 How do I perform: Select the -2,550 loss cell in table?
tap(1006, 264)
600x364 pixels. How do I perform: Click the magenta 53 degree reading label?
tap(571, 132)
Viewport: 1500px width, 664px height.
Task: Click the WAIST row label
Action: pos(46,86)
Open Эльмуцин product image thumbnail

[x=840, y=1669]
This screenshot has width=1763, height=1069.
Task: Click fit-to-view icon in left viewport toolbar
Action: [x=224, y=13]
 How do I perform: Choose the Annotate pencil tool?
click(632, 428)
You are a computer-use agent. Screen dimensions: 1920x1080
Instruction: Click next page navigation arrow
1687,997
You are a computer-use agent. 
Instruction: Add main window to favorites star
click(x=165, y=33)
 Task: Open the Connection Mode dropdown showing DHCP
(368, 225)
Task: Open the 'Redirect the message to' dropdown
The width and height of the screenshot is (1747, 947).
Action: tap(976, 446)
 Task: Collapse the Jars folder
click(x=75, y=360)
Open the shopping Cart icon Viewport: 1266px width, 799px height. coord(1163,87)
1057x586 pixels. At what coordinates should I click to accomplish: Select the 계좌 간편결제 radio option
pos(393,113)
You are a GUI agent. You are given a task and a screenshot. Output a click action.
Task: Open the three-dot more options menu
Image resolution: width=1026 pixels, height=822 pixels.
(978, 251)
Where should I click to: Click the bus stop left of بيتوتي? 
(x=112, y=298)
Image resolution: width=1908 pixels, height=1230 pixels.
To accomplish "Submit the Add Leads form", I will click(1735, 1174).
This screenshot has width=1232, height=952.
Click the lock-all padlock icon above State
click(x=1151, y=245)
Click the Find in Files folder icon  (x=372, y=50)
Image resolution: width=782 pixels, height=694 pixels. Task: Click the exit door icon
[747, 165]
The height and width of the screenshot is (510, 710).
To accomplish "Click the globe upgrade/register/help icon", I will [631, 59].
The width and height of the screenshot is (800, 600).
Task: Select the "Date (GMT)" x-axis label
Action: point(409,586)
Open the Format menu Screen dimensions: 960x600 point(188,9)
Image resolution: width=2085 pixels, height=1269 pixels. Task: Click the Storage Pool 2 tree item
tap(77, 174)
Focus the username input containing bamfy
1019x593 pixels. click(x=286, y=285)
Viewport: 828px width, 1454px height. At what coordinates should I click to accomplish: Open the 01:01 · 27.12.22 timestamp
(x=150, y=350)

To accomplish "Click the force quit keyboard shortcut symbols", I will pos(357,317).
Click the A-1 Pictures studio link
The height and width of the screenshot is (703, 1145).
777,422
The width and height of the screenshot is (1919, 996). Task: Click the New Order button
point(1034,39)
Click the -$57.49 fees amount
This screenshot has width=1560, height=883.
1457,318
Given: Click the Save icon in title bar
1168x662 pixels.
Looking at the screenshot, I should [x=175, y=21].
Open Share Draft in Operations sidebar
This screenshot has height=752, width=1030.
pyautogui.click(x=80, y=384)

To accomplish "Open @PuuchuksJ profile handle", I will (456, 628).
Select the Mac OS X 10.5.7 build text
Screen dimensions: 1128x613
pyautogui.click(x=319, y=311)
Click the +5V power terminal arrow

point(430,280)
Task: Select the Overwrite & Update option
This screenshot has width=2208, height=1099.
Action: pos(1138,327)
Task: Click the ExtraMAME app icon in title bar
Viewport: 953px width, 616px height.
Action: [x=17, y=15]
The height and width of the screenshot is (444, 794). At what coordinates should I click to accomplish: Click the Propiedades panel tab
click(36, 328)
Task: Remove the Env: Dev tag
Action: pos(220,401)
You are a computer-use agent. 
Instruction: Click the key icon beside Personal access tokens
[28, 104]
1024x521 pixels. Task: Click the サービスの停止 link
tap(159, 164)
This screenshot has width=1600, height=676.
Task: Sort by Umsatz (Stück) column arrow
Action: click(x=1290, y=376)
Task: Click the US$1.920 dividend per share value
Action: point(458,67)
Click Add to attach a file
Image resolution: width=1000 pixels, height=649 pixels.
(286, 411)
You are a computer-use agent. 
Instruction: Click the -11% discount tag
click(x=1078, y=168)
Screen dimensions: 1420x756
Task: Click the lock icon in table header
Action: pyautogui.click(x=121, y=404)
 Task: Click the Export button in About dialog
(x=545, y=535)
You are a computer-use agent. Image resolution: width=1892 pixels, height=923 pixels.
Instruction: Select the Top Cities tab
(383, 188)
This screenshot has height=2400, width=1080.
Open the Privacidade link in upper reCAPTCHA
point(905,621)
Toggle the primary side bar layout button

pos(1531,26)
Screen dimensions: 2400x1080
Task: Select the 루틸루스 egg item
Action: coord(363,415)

• [Instructions for the task] This exercise calls for an exact reproduction of the material.

• [Answer to the exercise]
 How do I perform: Select the -2,550 loss cell in table?
tap(1006, 264)
600x364 pixels. How do I perform: Click the magenta 53 degree reading label?
tap(571, 132)
Viewport: 1500px width, 664px height.
Task: Click the WAIST row label
Action: pos(46,86)
Open Эльмуцин product image thumbnail

[x=840, y=1669]
This screenshot has width=1763, height=1069.
Task: Click fit-to-view icon in left viewport toolbar
Action: [x=224, y=13]
 How do I perform: Choose the Annotate pencil tool?
click(632, 428)
You are a computer-use agent. Screen dimensions: 1920x1080
Instruction: Click next page navigation arrow
1687,997
You are a computer-use agent. 
Instruction: Add main window to favorites star
click(x=165, y=33)
 Task: Open the Connection Mode dropdown showing DHCP
(368, 225)
Task: Open the 'Redirect the message to' dropdown
The width and height of the screenshot is (1747, 947).
Action: tap(976, 446)
 Task: Collapse the Jars folder
click(x=75, y=360)
Open the shopping Cart icon Viewport: 1266px width, 799px height. coord(1163,87)
1057x586 pixels. At what coordinates should I click to accomplish: Select the 계좌 간편결제 radio option
pos(393,113)
You are a GUI agent. You are given a task and a screenshot. Output a click action.
Task: Open the three-dot more options menu
Image resolution: width=1026 pixels, height=822 pixels.
(978, 251)
Where should I click to: Click the bus stop left of بيتوتي? 
(x=112, y=298)
Image resolution: width=1908 pixels, height=1230 pixels.
To accomplish "Submit the Add Leads form", I will click(1735, 1174).
This screenshot has width=1232, height=952.
Click the lock-all padlock icon above State
click(x=1151, y=245)
Click the Find in Files folder icon  (x=372, y=50)
Image resolution: width=782 pixels, height=694 pixels. Task: Click the exit door icon
[747, 165]
The height and width of the screenshot is (510, 710).
To accomplish "Click the globe upgrade/register/help icon", I will [631, 59].
The width and height of the screenshot is (800, 600).
Task: Select the "Date (GMT)" x-axis label
Action: point(409,586)
Open the Format menu Screen dimensions: 960x600 point(188,9)
Image resolution: width=2085 pixels, height=1269 pixels. Task: Click the Storage Pool 2 tree item
tap(77, 174)
Focus the username input containing bamfy
1019x593 pixels. click(x=286, y=285)
Viewport: 828px width, 1454px height. At what coordinates should I click to accomplish: Open the 01:01 · 27.12.22 timestamp
(x=150, y=350)

To accomplish "Click the force quit keyboard shortcut symbols", I will pos(357,317).
Click the A-1 Pictures studio link
The height and width of the screenshot is (703, 1145).
777,422
The width and height of the screenshot is (1919, 996). Task: Click the New Order button
point(1034,39)
Click the -$57.49 fees amount
This screenshot has width=1560, height=883.
1457,318
Given: Click the Save icon in title bar
1168x662 pixels.
Looking at the screenshot, I should [x=175, y=21].
Open Share Draft in Operations sidebar
This screenshot has height=752, width=1030.
pyautogui.click(x=80, y=384)

To accomplish "Open @PuuchuksJ profile handle", I will (456, 628).
Select the Mac OS X 10.5.7 build text
Screen dimensions: 1128x613
pyautogui.click(x=319, y=311)
Click the +5V power terminal arrow

point(430,280)
Task: Select the Overwrite & Update option
This screenshot has width=2208, height=1099.
Action: pos(1138,327)
Task: Click the ExtraMAME app icon in title bar
Viewport: 953px width, 616px height.
Action: [x=17, y=15]
The height and width of the screenshot is (444, 794). At what coordinates should I click to accomplish: Click the Propiedades panel tab
click(36, 328)
Task: Remove the Env: Dev tag
Action: pos(220,401)
You are a computer-use agent. 
Instruction: Click the key icon beside Personal access tokens
[28, 104]
1024x521 pixels. Task: Click the サービスの停止 link
tap(159, 164)
This screenshot has width=1600, height=676.
Task: Sort by Umsatz (Stück) column arrow
Action: click(x=1290, y=376)
Task: Click the US$1.920 dividend per share value
Action: point(458,67)
Click Add to attach a file
Image resolution: width=1000 pixels, height=649 pixels.
(286, 411)
You are a computer-use agent. 
Instruction: Click the -11% discount tag
click(x=1078, y=168)
Screen dimensions: 1420x756
Task: Click the lock icon in table header
Action: pyautogui.click(x=121, y=404)
 Task: Click the Export button in About dialog
(x=545, y=535)
You are a computer-use agent. Image resolution: width=1892 pixels, height=923 pixels.
Instruction: Select the Top Cities tab
(383, 188)
This screenshot has height=2400, width=1080.
Open the Privacidade link in upper reCAPTCHA
point(905,621)
Toggle the primary side bar layout button

pos(1531,26)
Screen dimensions: 2400x1080
Task: Select the 루틸루스 egg item
Action: coord(363,415)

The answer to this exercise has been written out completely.